In cooking, “mise en place” means having all your ingredients prepped and ready before you even turn on the stove. In interview prep, this is your research phase. Walking in unprepared is like trying to cook a gourmet meal by just grabbing random things from the fridge. It never works. You need to know exactly what you’re making and for whom.

Understand the “Cuisine”: The Firm and Its Culture

Not all finance is the same. An investment bank has a different “flavor” than a private equity fund or an asset management firm. You need to understand their specific culture, deal flow, and what they value in an intern. Spend hours on their website, read their latest press releases, and understand their recent deals or investments. Who are their key people? What is their market reputation?

Firm Type Core Business What They Value in Interns Key Prep Focus
Investment Bank (IB) Advising on M&A, raising capital (debt/equity). Work ethic, attention to detail, technical skills, resilience. Accounting, valuation, LBO models, recent M&A deals.
Private Equity (PE) Buying, improving, and selling companies. Investment acumen, commercial awareness, deep analytical skills. LBO modeling, understanding business models, investment theses.
Asset Management (AM) Managing investment portfolios for clients. Market knowledge, passion for investing, communication skills. Stock pitches, market trends, macroeconomic understanding.
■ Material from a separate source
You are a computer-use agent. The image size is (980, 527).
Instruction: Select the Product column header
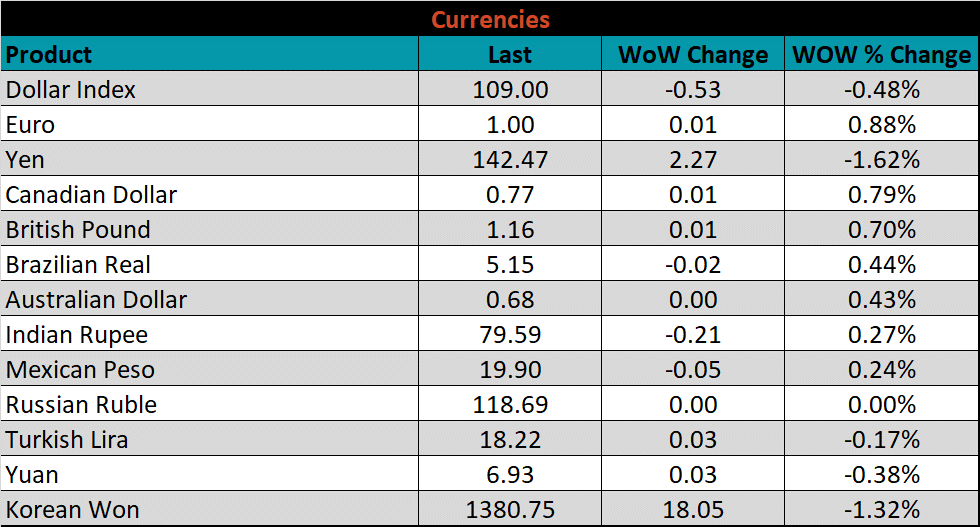tap(49, 54)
Deconstruct the “Recipe”: The Job Description

The job description is your recipe card. Print it out and highlight key phrases. Don’t just read it; dissect it. If it says “building financial models,” “conducting due diligence,” or “preparing pitch decks,” you need to prepare specific examples from your past where you’ve demonstrated those exact skills, even if it was in a classroom project. Map your experiences directly to their needs.

  • Look for Action Verbs: “Analyze,” “model,” “research,” “present.” Have a story for each.
  • Identify Key Skills: “Excel proficiency,” “valuation,” “communication.” Be ready to prove them.
  • Understand the Group: If it’s for a specific group like Technology M&A or Healthcare, you MUST have an opinion and knowledge about that industry.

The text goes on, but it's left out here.